The actress has written about her decision in an article for the New York Times, entitled Diary of a Surgery.
Angelina carries a mutation in the BRCA1 gene that gave her an 87 per cent risk of breast cancer and a 50 per cent risk of ovarian cancer.
Angelina's mother died in 2007, aged 56, after a long battle with cancer.
Two years ago she underwent a preventive double mastectomy and has now undergone preventive surgery again after a check up two weeks ago revealed "a number" of elevated inflammatory markers that could be a sign of early cancer.
"I went through what I imagine thousands of other women have felt," Angelina explained. "I told myself to stay calm, to be strong, and that I had no reason to think I wouldn't live to see my children grow up and to meet my grandchildren.

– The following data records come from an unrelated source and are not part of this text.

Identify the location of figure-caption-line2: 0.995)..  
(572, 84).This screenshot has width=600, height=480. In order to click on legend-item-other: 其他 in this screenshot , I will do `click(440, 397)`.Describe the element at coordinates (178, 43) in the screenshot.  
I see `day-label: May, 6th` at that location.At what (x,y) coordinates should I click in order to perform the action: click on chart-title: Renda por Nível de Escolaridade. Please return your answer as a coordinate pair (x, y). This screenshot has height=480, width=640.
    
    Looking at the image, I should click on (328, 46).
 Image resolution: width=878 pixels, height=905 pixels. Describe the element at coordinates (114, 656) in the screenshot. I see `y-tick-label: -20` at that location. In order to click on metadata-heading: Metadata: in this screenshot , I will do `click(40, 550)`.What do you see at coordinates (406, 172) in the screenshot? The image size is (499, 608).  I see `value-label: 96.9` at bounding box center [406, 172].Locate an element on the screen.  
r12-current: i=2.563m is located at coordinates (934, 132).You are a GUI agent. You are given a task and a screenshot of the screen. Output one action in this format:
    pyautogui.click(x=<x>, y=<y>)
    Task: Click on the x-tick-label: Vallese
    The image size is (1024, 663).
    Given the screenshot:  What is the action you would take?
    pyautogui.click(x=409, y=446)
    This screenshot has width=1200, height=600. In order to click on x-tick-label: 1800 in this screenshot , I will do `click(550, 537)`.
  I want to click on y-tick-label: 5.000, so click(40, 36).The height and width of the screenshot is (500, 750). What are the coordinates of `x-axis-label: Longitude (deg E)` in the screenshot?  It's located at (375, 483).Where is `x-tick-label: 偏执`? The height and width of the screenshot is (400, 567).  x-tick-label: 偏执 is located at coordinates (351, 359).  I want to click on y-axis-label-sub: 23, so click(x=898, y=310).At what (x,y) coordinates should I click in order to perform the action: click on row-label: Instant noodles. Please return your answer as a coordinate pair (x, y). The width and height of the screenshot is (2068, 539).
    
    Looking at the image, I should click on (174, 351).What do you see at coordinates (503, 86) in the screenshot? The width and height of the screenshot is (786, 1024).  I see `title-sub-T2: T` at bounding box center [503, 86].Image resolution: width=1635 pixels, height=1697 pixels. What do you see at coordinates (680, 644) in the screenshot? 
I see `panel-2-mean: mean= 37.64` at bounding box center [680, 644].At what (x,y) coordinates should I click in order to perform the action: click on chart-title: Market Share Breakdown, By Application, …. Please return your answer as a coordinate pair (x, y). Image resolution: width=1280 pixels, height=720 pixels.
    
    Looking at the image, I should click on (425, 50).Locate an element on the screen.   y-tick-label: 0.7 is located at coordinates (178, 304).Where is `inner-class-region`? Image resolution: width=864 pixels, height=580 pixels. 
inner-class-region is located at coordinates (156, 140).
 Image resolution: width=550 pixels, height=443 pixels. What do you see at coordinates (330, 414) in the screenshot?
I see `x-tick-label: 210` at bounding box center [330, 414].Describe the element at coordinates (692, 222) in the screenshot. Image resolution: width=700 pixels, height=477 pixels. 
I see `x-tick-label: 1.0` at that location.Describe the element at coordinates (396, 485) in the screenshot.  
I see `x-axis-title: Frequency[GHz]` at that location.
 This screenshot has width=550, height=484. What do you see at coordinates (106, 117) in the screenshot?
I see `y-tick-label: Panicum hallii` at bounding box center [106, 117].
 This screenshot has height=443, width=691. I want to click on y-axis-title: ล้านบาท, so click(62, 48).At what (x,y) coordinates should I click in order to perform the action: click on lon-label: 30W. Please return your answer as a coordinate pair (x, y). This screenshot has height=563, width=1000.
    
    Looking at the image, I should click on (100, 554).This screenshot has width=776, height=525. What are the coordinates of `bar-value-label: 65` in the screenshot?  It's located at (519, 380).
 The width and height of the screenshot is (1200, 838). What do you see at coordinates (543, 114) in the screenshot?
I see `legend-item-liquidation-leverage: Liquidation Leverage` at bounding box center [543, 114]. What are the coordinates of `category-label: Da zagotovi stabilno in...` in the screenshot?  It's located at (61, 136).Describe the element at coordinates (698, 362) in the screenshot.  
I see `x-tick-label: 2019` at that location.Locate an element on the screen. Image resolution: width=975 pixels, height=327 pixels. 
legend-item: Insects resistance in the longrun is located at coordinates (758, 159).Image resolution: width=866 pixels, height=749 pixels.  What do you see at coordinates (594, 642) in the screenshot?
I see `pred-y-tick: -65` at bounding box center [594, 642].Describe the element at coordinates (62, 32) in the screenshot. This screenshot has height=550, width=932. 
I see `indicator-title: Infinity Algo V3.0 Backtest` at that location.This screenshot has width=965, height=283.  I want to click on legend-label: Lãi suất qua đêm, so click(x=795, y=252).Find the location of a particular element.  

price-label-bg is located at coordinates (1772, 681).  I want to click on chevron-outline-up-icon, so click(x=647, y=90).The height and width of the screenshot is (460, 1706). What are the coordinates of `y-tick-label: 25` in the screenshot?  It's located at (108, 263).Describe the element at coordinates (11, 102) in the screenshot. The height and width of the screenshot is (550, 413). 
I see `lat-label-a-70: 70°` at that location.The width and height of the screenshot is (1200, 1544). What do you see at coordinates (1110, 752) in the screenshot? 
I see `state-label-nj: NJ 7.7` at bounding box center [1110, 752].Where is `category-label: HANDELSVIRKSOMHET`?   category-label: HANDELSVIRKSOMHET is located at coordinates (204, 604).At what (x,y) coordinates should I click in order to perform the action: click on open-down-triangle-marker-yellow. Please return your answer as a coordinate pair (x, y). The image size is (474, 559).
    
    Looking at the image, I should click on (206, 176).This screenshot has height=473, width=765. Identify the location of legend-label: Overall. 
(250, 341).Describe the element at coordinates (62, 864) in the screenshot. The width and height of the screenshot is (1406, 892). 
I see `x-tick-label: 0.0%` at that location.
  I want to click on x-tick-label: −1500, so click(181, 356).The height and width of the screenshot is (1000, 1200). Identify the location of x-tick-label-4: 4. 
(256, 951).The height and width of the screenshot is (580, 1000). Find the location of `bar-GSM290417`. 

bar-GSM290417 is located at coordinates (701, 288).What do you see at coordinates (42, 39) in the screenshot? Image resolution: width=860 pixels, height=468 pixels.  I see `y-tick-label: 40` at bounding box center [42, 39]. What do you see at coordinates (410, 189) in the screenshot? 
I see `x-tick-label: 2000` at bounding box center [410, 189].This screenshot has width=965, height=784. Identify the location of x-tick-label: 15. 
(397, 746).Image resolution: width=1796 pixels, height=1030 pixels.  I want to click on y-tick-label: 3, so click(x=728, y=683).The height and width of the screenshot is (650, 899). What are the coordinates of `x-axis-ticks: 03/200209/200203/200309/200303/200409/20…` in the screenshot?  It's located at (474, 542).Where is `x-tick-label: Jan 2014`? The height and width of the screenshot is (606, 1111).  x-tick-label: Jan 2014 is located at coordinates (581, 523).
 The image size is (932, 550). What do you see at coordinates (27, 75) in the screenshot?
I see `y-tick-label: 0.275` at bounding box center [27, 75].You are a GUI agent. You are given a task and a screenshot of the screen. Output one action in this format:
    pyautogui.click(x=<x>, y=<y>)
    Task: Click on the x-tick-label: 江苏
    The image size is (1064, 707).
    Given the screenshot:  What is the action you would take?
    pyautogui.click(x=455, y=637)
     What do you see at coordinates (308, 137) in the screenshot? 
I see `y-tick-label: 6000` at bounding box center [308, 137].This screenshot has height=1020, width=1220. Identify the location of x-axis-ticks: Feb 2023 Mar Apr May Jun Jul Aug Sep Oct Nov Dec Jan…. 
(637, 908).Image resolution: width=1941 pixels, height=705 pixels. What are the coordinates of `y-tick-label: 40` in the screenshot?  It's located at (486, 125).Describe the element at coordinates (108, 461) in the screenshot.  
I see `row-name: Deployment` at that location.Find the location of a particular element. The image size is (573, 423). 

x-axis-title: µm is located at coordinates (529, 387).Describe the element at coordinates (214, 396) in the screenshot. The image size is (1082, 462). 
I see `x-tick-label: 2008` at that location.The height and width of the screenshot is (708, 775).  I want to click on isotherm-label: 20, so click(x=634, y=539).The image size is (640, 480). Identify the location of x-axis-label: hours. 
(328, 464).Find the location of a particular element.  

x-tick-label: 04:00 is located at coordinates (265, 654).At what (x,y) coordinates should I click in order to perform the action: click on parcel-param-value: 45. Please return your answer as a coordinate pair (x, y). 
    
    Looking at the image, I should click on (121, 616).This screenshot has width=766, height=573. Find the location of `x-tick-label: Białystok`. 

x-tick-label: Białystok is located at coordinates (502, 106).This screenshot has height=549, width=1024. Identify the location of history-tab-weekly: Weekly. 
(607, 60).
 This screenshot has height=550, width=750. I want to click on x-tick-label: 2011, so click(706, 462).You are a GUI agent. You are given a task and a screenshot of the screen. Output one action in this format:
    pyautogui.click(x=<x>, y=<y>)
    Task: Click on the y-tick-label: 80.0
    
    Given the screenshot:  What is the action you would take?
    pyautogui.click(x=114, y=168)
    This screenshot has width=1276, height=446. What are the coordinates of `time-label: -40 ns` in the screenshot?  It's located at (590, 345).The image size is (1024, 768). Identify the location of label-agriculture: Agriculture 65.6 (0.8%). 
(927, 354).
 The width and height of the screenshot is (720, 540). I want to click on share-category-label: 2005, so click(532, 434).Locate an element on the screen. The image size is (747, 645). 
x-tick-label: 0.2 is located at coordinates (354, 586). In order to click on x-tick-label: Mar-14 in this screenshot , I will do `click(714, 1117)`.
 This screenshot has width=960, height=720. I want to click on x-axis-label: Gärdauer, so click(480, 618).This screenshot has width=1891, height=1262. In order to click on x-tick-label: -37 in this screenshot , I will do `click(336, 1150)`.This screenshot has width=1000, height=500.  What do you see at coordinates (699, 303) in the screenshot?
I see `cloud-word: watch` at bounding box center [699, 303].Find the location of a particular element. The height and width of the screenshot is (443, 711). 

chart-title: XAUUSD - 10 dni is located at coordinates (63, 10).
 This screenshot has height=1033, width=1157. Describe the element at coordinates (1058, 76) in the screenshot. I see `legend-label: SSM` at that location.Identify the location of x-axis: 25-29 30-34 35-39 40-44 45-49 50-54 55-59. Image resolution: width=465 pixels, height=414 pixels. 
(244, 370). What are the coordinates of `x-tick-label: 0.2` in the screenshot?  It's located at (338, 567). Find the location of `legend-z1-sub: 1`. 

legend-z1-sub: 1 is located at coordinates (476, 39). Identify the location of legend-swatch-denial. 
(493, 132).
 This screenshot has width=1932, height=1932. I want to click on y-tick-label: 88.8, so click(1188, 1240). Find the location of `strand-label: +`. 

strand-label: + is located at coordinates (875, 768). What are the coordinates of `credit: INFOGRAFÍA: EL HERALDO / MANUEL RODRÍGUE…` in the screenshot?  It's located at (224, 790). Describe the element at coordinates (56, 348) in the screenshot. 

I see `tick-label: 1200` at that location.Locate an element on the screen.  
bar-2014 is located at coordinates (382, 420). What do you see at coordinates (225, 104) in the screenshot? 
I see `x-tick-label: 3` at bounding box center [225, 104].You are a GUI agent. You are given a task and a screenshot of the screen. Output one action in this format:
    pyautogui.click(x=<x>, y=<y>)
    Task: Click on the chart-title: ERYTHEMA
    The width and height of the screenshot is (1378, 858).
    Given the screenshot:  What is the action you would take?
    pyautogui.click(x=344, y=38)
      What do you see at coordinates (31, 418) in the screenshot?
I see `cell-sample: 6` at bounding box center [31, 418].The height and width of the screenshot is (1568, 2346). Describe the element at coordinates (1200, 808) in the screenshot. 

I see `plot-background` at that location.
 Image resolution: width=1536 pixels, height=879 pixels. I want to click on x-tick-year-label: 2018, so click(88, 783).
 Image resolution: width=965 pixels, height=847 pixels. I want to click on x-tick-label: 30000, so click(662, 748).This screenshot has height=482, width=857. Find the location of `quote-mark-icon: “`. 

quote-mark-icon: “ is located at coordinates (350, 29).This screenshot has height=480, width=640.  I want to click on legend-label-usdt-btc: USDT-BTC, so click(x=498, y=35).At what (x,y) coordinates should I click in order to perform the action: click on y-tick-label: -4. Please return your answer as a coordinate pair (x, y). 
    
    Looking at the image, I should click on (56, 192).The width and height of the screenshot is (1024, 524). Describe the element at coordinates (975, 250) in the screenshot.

"I called my husband [Brad Pitt] in France, who was on a plane within hours. The beautiful thing about such moments in life is that there is so much clarity. You know what you live for and what matters. It is polarising, and it is peaceful."
Angelina explained that she chose to have the procedure on the advice of her doctors.
"In my case, the Eastern and Western doctors I met agreed that surgery to remove my tubes and ovaries was the best option, because on top of the BRCA gene, three women in my family have died from cancer," she said. "My doctors indicated I should have preventive surgery about a decade before the earliest onset of cancer in my female relatives. My mother's ovarian cancer was diagnosed when she was 49. I'm 39.
"Last week, I had the procedure: a laparoscopic bilateral salpingo-oophorectomy. There was a small benign tumor on one ovary, but no signs of cancer in any of the tissues."
She continued, "I am now in menopause. I will not be able to have any more children, and I expect some physical changes.
"But I feel at ease with whatever will come, not because I am strong but because this is a part of life. It is nothing to be feared. I know my children will never have to say, 'Mom died of ovarian cancer'.
"It is not easy to make these decisions. But it is possible to take control and tackle head-on any health issue."